__WHAT THE EXERCISE ASKS__
Pull out each line below that contains the word "column" and copy it.

Records from a collection:
--- BEGIN ---

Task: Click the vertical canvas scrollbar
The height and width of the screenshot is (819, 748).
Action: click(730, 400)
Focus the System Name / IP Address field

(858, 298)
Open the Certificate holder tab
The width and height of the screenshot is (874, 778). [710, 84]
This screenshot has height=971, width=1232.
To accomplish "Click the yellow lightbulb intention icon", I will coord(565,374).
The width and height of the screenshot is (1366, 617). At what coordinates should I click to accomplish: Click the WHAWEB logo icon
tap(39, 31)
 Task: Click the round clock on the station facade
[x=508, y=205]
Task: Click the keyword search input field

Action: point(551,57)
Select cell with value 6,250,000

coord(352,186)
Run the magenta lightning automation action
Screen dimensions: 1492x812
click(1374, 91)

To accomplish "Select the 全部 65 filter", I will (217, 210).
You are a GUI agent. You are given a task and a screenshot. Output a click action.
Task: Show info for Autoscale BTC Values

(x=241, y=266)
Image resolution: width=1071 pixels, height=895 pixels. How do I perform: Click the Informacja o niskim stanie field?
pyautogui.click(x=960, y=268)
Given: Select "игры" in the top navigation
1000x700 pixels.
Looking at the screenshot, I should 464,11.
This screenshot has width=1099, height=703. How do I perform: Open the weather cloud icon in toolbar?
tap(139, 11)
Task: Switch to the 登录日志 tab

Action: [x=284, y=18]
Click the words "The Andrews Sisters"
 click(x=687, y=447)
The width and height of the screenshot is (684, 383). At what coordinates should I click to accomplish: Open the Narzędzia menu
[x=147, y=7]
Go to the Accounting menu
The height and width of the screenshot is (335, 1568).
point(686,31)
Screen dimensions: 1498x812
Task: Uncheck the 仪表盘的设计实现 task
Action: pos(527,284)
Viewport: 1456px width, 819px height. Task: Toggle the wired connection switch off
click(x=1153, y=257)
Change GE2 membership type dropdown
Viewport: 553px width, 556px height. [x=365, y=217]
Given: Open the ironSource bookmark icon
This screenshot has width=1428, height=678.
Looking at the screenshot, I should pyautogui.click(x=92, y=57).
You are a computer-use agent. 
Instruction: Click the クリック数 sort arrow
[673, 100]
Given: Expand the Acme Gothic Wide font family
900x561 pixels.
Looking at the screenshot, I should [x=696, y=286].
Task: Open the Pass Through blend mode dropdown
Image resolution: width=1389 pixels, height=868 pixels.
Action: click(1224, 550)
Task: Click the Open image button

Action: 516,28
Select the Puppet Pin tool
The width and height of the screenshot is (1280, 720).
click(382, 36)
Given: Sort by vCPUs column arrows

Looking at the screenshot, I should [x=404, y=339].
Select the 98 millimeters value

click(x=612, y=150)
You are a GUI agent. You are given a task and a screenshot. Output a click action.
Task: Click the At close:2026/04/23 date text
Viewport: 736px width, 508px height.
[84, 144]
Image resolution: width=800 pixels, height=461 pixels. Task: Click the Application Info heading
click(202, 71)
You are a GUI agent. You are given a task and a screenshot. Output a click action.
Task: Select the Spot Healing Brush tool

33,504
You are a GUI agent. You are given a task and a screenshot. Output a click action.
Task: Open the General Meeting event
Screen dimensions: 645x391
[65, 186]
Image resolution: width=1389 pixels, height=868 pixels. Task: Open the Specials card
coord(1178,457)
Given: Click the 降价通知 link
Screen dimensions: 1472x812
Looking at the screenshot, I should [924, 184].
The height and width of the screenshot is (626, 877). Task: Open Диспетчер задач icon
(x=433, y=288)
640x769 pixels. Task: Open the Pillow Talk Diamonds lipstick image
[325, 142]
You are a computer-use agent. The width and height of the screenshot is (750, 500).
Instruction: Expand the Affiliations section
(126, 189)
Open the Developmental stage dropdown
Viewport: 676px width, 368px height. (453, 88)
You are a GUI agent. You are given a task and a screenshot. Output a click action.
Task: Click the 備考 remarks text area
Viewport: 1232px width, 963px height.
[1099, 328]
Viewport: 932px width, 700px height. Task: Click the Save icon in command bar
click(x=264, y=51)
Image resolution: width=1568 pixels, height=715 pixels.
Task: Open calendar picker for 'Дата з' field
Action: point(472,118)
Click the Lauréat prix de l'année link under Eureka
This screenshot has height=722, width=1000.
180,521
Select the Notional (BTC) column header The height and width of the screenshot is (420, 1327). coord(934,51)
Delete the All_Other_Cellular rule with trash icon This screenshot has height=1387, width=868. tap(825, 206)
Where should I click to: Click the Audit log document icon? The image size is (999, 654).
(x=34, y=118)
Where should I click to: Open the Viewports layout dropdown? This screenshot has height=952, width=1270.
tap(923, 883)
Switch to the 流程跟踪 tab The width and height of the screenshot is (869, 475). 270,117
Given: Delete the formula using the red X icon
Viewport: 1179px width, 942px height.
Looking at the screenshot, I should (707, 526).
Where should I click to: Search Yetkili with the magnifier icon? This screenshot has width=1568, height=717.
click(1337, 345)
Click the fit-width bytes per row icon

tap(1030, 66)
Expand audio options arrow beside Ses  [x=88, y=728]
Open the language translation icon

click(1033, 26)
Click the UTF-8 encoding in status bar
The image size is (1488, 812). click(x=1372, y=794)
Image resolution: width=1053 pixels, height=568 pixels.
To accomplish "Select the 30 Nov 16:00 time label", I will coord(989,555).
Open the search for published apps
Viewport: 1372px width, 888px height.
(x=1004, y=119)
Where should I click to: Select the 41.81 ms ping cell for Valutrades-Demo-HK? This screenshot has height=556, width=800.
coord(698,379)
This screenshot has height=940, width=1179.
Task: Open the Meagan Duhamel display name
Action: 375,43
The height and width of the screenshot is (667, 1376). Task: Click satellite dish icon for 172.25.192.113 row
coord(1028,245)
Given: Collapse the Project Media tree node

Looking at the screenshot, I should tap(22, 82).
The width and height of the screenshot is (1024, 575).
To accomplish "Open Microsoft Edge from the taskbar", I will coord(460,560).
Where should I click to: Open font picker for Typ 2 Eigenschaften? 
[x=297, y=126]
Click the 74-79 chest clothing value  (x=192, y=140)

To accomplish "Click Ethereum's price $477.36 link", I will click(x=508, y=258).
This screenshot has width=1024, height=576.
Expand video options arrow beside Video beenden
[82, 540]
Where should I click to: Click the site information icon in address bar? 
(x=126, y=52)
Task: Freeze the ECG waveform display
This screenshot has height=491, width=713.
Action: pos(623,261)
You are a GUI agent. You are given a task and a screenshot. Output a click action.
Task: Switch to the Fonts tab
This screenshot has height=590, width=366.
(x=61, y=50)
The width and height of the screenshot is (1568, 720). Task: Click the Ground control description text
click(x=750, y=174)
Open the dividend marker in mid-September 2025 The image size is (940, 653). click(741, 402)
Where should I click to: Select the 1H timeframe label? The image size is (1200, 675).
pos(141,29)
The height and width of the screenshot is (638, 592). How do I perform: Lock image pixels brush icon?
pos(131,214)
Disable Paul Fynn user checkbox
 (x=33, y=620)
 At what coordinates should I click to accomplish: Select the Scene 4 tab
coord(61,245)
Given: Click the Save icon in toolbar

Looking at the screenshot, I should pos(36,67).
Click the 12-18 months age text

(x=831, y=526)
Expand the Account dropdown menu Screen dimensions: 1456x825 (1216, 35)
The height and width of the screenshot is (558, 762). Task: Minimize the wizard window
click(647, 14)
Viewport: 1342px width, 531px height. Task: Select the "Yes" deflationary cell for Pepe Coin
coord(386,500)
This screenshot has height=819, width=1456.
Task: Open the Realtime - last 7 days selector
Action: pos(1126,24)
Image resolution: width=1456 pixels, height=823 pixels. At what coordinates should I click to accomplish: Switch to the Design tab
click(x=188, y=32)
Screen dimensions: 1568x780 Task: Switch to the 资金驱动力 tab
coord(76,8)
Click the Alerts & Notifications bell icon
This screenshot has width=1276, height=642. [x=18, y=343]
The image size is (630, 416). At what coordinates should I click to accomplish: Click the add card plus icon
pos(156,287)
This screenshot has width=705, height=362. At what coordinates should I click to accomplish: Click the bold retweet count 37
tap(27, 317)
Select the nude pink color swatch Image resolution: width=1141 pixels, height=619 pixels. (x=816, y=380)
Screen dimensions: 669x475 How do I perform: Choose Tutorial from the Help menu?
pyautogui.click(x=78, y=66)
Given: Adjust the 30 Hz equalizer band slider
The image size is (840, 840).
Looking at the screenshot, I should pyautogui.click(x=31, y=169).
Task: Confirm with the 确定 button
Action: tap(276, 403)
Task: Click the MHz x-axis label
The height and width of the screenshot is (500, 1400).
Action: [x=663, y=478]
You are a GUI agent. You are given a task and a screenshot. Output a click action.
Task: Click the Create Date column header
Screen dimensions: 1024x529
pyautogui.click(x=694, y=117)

--- END ---

__THE REPLY__
Given: Sort by vCPUs column arrows
Select the Notional (BTC) column header The height and width of the screenshot is (420, 1327). coord(934,51)
Task: Click the Create Date column header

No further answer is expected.